Et pourtant, la perte de mon père fait le tour de ma vie comme un rôdeur à la recherche d'une porte ouverte. L'intrus entre pendant que je regarde le lien entre mon mari et notre fille grandir et s'approfondir, comme ça la première fois qu'il l'a tenue, ou le jour où les roues d'entraînement se sont détachées et je suis devenu un spectateur à sa mesure encadrement. J'ai observé son empressement depuis son plus jeune âge à parler affaires avec lui. J'ai ri de la façon dont ils se livrent à leur amour pour Kanye West, chantant ensemble dans la voiture. Mais le rôdeur continue de faire cliqueter les loquets. Pourquoi pas moi? Pourquoi n'ai-je pas eu ça? Comment aurait été ma vie si je l'avais fait? Suis-je simplement curieux, ou est-ce plus sombre que cela? Suis-je envieux – ou pire – rancunier ?

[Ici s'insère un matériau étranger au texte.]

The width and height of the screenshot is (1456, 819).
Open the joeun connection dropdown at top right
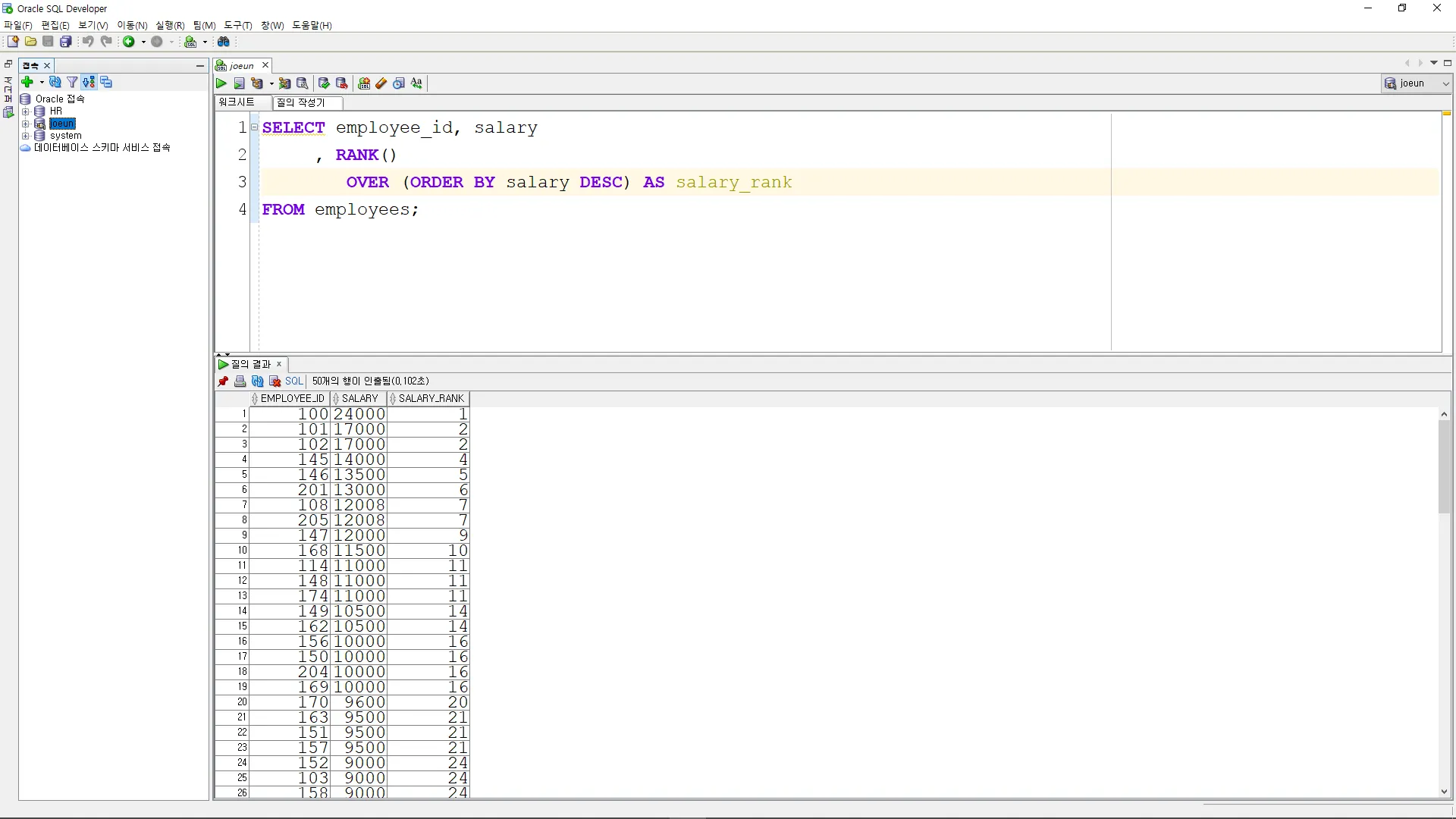[1445, 83]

J'ai un diplôme d'études supérieures en psychologie et j'ai passé ma carrière à étudier les familles, bon sang! Je peux disséquer mes sentiments cliniquement. Ce que je n'ai pas pu faire, c'est les faire disparaître. Je n'ai jamais parlé à mon mari et mes enfants de ces pensées. Peut-être que je devrais, mais j'ai peur que leurs réactions se situent quelque part entre « D'où viennent ces sentiments? » (Je cache bien ces pensées) et « Repassez-vous de vous-même ».

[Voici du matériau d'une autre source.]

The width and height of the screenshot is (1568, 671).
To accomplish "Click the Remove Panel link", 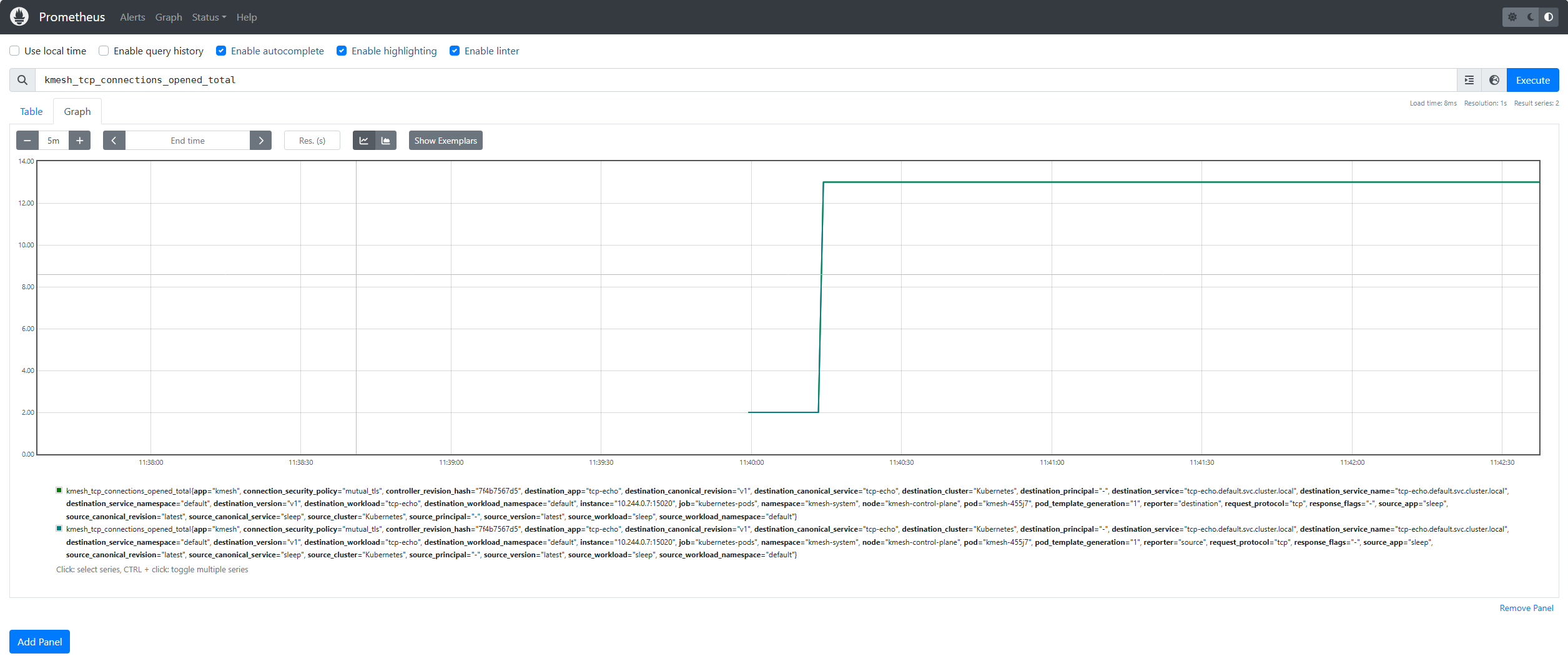I will 1526,608.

J'apprends que la meilleure façon de gérer les sentiments est de les inviter. Et quand je le fais, je me rends compte que l'astuce n'est pas de combattre mes pensées; c'est pour les mettre en perspective. Je sais que mon père est préservé dans l'ambre du souvenir et de l'invention. Il ne m'a jamais laissé tomber ou a trop bu. Il reste aimant, cohérent, fort, beau, soigneusement pressé et fraîchement rasé. Il sera comme ça dans mon esprit pour toujours.

Ma relation avec mon père est un fantasme. Mais à cause de la vie que j'ai aidé à construire pour elle, ma fille connaît l'étreinte chaleureuse d'un père extraordinaire. Je me suis donc entraîné à plonger profondément dans la douleur de ma perte, y pataugeant jusqu'à ce que je la comprenne presque. Au fur et à mesure que j'ai appris à gérer ce qu'un père perdu m'emporte, j'ai également appris à célébrer la personne qu'il a fait de moi et la merveilleuse famille que cette personne a contribué à créer.